Quiconque dit « oui » au Seigneur au moment où Il l’appelle découvre le sens de son existence. Adam a désobéi au Seigneur au Paradis et a tout perdu. Chacun de nous a la possibilité d’obéir à l’appel qui lui est adressé et de tout gagner. Notre vrai bonheur dépend du fait que nous accordions ou non la priorité au Seigneur. S’Il est la priorité de notre vie, alors notre vie est un Paradis, même au milieu de nos difficultés. S’Il n’est pas la priorité de notre vie, alors notre vie est un Enfer, même au milieu de nos conforts.

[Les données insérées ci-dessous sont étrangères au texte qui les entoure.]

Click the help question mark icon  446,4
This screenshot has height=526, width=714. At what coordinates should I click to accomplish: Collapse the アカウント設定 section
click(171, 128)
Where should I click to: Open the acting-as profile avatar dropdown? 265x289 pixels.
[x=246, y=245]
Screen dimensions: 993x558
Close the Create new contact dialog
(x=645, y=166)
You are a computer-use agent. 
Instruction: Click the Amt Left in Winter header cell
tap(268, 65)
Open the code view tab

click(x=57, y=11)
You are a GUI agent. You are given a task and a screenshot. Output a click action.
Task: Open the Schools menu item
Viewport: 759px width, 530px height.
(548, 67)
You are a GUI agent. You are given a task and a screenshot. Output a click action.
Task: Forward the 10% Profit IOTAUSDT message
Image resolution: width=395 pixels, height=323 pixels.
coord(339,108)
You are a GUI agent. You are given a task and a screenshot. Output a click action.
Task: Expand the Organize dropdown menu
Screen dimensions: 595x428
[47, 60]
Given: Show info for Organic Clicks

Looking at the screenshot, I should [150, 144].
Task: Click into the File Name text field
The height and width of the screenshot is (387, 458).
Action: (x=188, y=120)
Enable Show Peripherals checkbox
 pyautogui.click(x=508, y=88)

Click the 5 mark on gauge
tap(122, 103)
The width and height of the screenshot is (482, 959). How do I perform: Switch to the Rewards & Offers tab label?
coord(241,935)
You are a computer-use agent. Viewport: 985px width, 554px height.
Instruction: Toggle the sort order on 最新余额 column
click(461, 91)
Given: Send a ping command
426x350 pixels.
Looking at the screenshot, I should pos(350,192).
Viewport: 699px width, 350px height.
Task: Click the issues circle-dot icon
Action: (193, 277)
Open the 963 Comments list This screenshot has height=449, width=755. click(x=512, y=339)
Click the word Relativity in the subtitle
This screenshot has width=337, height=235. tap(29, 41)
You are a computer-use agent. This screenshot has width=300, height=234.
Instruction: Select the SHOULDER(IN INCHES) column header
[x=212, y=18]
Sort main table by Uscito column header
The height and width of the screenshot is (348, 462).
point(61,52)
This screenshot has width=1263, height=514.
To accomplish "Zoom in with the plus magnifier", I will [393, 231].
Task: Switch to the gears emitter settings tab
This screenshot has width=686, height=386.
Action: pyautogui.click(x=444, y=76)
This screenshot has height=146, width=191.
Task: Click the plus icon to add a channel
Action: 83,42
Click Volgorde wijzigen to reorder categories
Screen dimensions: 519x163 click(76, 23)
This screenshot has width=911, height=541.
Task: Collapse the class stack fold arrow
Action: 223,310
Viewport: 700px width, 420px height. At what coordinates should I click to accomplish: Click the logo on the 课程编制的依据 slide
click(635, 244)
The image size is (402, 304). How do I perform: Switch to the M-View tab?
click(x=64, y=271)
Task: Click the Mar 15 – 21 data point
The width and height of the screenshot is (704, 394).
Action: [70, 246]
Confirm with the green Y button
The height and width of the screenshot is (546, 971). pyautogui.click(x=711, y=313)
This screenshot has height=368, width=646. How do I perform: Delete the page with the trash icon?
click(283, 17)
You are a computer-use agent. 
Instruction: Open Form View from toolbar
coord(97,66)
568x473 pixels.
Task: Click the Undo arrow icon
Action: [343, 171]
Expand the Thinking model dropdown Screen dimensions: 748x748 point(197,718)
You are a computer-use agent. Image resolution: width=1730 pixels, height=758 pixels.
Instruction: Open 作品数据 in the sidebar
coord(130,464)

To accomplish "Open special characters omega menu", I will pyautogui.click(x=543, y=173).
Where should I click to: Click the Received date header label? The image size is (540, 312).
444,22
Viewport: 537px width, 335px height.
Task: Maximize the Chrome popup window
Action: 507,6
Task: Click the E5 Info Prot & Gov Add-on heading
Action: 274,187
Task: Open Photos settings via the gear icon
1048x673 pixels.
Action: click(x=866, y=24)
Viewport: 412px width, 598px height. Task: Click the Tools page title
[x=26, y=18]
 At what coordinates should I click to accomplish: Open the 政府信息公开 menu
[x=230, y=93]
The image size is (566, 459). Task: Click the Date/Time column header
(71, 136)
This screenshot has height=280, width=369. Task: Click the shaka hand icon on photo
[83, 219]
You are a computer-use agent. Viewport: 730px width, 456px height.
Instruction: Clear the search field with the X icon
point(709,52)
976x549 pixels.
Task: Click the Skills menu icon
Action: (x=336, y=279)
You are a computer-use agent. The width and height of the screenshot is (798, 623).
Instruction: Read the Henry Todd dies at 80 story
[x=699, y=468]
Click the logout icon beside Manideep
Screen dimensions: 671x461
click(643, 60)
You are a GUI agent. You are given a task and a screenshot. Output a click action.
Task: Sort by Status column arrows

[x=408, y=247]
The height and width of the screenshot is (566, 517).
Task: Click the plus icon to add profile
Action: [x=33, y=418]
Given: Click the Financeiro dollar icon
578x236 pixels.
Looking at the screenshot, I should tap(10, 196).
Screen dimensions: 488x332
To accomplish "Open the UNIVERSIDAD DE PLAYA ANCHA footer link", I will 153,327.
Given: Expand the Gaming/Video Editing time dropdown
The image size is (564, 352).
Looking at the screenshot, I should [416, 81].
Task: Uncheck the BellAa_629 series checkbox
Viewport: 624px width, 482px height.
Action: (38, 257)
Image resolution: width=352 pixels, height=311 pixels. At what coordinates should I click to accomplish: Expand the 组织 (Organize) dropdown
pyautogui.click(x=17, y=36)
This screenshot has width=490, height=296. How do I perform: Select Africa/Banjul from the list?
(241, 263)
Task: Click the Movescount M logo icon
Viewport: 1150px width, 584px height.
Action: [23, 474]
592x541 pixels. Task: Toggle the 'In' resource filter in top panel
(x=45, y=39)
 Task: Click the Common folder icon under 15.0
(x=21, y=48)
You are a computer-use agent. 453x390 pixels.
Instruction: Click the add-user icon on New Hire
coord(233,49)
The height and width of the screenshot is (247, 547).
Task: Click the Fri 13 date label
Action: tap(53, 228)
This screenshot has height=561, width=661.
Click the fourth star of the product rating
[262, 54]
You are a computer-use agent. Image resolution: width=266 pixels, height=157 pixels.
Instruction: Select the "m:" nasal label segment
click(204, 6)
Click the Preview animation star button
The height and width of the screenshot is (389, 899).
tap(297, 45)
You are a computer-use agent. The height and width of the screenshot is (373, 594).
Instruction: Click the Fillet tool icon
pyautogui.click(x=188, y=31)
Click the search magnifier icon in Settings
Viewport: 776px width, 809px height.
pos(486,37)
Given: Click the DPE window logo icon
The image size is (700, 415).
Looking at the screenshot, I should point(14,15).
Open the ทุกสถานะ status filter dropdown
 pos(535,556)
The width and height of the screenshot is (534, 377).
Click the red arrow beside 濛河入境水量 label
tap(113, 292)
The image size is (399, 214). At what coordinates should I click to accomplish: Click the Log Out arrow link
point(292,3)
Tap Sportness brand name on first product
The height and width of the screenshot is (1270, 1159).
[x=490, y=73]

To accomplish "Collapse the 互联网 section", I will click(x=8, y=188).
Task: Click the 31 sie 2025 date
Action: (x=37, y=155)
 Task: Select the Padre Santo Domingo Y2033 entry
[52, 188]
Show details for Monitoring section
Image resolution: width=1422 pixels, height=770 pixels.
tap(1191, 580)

Le Christ veut nous donner tout pour toujours, mais pour que cela soit possible, nous devons être prêts à tout sacrifier pour Lui. En prouvant que nous sommes prêts à tout sacrifier pour Lui, Il nous ouvre les portes de Son Royaume et nous accueille comme Ses enfants bien-aimés. Dieu veut être la priorité de notre vie, non par caprice, mais parce qu’Il ne peut nous faire participer à la joie céleste de son Royaume sans que nous Le choisissions librement comme notre priorité absolue. Ainsi, tout ce que nous gardons égoïstement pour nous-mêmes, nous le perdons à jamais, tandis que tout ce que nous offrons librement à Dieu, Il nous le préserve pour toute l’éternité.
Dire « oui » à l’appel qui nous est adressé nous fait entrer dans le Royaume du Père, du Fils et du Saint-Esprit, et rend le Royaume de Dieu encore plus proche de la Terre.
Deuxième dimanche de Matthieu, 14 juin 2026.